Note, I hate calling LLMs AI.

Have you paired with a LLM on a problem that required multiple back and forths and finally ended up in a dead end where the LLMs just starts returning back giberrish?

Well I have.

LLMs Inability

LLMs need a way to synthesize information. Bigger context does not yield better results.

How do we solve big complex problems? we seem to keep shallow bits of information and we construct an innacurate mental model of the problem. We then pattern match to decide where to dig deep based on our memory.

As we progress through the problem we intuitively recall something else that makes sense to apply to the problem based on what seems like signals to our brain. Information A triggers a signal to our brain to recall information C, then like a miracle we find the solution.

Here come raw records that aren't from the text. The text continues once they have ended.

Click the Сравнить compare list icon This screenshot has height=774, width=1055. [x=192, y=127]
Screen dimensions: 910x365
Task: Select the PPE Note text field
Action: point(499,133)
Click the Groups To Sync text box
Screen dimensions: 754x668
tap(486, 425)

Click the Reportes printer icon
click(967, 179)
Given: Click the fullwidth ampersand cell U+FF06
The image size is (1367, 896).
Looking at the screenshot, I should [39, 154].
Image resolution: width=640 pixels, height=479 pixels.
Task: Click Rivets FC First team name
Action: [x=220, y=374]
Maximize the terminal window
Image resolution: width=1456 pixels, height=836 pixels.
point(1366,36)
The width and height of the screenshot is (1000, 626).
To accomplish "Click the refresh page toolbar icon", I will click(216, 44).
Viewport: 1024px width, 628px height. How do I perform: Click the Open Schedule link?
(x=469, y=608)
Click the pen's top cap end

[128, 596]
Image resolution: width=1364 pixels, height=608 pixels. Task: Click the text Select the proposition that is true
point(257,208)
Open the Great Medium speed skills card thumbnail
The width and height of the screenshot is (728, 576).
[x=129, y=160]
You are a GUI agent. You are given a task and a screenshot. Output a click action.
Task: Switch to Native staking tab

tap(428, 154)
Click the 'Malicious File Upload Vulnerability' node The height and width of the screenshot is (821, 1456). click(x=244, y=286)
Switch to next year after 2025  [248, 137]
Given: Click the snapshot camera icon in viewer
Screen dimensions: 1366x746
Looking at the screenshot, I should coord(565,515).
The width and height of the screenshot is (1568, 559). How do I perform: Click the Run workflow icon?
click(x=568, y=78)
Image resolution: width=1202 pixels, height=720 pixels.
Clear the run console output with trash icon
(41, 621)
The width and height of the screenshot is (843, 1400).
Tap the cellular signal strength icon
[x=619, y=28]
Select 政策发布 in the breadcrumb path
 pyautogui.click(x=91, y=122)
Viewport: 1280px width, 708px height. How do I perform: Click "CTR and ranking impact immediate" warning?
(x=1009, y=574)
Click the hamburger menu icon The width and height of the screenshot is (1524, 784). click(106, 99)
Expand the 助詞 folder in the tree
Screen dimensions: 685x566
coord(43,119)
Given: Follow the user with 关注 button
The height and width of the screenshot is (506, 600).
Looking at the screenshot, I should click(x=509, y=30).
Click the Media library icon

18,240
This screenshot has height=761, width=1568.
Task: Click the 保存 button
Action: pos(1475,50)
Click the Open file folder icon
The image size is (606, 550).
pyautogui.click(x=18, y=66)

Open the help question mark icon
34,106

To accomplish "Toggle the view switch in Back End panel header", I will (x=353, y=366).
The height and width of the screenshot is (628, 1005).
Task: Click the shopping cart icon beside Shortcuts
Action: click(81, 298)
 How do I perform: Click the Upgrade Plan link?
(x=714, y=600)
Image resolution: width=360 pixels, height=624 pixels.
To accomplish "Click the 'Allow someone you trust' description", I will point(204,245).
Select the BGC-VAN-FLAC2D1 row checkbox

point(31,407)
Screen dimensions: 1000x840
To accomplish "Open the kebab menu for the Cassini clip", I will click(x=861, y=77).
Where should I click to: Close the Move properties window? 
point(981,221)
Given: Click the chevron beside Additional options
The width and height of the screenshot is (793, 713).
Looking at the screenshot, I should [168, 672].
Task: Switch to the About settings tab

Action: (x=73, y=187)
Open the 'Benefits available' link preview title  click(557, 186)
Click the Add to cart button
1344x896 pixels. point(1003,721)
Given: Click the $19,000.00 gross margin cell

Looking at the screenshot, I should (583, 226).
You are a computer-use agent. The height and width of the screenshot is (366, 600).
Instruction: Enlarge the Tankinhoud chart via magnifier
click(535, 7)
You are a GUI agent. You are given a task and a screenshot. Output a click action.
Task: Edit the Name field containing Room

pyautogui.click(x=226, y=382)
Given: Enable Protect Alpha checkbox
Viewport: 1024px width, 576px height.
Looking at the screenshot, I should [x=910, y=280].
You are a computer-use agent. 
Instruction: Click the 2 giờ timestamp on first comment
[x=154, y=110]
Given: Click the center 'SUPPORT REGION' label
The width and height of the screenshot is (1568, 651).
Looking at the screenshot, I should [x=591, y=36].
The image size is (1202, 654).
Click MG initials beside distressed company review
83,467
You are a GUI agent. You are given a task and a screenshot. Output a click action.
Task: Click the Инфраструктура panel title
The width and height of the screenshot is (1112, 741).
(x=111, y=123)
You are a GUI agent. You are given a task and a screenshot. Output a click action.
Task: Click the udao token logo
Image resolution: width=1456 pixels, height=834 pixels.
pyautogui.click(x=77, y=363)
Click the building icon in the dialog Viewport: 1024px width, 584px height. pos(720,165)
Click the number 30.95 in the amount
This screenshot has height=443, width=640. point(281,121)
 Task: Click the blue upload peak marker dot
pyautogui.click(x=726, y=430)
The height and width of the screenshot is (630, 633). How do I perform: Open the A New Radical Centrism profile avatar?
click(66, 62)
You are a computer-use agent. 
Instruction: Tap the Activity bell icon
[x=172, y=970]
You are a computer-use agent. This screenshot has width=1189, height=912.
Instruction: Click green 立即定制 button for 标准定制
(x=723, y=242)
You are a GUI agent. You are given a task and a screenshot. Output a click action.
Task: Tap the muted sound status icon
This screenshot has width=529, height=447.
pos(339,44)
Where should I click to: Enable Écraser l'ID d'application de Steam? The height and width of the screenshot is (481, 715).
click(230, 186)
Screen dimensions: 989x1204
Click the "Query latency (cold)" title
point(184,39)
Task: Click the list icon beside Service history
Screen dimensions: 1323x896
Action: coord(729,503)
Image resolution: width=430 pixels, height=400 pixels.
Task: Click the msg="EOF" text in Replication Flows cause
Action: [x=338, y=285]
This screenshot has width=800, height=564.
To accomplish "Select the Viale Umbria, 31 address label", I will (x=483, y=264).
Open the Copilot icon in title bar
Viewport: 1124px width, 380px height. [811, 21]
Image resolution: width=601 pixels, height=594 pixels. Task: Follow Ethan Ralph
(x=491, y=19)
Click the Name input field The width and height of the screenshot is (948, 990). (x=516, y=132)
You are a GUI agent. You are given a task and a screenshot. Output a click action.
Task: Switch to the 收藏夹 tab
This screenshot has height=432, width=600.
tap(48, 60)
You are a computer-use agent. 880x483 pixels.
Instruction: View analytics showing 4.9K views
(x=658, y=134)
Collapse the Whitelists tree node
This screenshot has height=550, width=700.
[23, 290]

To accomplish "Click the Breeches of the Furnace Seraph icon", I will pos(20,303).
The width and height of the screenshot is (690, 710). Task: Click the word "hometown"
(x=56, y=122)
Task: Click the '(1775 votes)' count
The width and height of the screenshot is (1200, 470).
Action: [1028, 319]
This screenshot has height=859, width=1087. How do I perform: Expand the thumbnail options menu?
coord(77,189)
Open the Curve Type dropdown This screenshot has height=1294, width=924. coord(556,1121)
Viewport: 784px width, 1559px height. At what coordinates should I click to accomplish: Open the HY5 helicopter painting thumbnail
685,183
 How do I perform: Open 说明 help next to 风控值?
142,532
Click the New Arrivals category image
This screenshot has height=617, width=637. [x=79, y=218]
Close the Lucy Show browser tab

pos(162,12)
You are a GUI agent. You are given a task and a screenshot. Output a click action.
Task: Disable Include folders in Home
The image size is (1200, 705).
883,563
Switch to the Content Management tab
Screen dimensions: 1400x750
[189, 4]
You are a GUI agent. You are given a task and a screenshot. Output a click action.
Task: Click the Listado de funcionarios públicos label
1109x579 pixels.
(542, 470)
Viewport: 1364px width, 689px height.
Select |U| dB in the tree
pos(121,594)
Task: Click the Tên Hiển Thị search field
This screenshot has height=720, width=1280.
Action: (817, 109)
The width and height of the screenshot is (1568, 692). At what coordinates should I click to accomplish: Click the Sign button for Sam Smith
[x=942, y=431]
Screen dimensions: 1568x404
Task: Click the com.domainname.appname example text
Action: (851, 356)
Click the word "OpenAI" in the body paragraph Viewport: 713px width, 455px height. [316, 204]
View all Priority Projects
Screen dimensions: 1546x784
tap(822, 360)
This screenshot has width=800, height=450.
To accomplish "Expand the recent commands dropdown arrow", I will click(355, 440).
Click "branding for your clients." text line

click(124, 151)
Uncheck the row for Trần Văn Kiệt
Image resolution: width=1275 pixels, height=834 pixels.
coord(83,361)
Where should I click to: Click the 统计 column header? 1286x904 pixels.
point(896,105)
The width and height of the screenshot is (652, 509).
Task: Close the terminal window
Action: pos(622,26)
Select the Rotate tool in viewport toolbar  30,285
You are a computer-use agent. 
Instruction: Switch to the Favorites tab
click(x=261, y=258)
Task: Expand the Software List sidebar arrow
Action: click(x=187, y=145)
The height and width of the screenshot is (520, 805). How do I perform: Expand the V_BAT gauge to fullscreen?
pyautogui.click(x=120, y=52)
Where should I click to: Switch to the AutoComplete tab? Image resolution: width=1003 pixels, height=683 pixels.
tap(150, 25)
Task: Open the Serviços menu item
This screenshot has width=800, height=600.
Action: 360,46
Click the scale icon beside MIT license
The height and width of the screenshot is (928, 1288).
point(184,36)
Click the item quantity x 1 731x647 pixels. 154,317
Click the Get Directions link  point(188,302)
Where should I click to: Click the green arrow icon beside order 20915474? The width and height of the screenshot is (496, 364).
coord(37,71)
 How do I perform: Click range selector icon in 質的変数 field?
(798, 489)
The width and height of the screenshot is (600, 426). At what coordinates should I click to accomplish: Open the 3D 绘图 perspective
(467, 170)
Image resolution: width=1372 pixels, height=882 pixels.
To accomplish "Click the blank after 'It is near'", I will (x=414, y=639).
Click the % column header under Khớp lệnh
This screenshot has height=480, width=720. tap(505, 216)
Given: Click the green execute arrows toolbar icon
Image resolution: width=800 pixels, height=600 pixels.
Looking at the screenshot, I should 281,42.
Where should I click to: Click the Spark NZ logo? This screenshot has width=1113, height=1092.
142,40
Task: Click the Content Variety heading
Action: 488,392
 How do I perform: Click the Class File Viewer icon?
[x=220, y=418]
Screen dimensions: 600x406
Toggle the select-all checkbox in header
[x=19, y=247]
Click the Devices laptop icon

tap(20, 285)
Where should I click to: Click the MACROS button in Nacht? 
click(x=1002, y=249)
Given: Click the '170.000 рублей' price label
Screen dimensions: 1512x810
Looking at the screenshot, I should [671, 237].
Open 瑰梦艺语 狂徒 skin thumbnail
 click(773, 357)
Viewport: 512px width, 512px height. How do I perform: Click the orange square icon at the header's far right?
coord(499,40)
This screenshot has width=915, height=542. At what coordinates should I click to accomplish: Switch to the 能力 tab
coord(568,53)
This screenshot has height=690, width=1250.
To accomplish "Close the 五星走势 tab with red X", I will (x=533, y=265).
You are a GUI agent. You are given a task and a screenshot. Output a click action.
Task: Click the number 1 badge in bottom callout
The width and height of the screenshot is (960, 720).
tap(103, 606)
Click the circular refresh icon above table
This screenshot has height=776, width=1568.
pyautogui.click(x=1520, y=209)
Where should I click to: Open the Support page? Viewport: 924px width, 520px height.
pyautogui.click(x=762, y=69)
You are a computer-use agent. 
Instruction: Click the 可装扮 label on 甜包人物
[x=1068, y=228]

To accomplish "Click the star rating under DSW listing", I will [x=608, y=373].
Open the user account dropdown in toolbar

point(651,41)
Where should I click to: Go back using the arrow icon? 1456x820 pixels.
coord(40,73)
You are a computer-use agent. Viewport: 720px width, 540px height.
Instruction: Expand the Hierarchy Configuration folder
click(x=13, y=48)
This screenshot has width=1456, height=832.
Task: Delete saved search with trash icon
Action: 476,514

LLMs lack this ability. They need the full picture. Once something is in their context they will reread it to make the next conclusion. Next question you ask causes the LLM to review everything that has been done so far.

Then finally it gets lost. While LLMs context windows increase, the larger context does not come with an improved context picker to improve its answer.

Possible Solution

LLMs need a working memory. A stack it pushes signals. These are bits of information, like semantic search which will link it to a tree of other related information.

This working memory will allow it to hold innacurate mental models of problems but choose where to dig deeper like the human brain.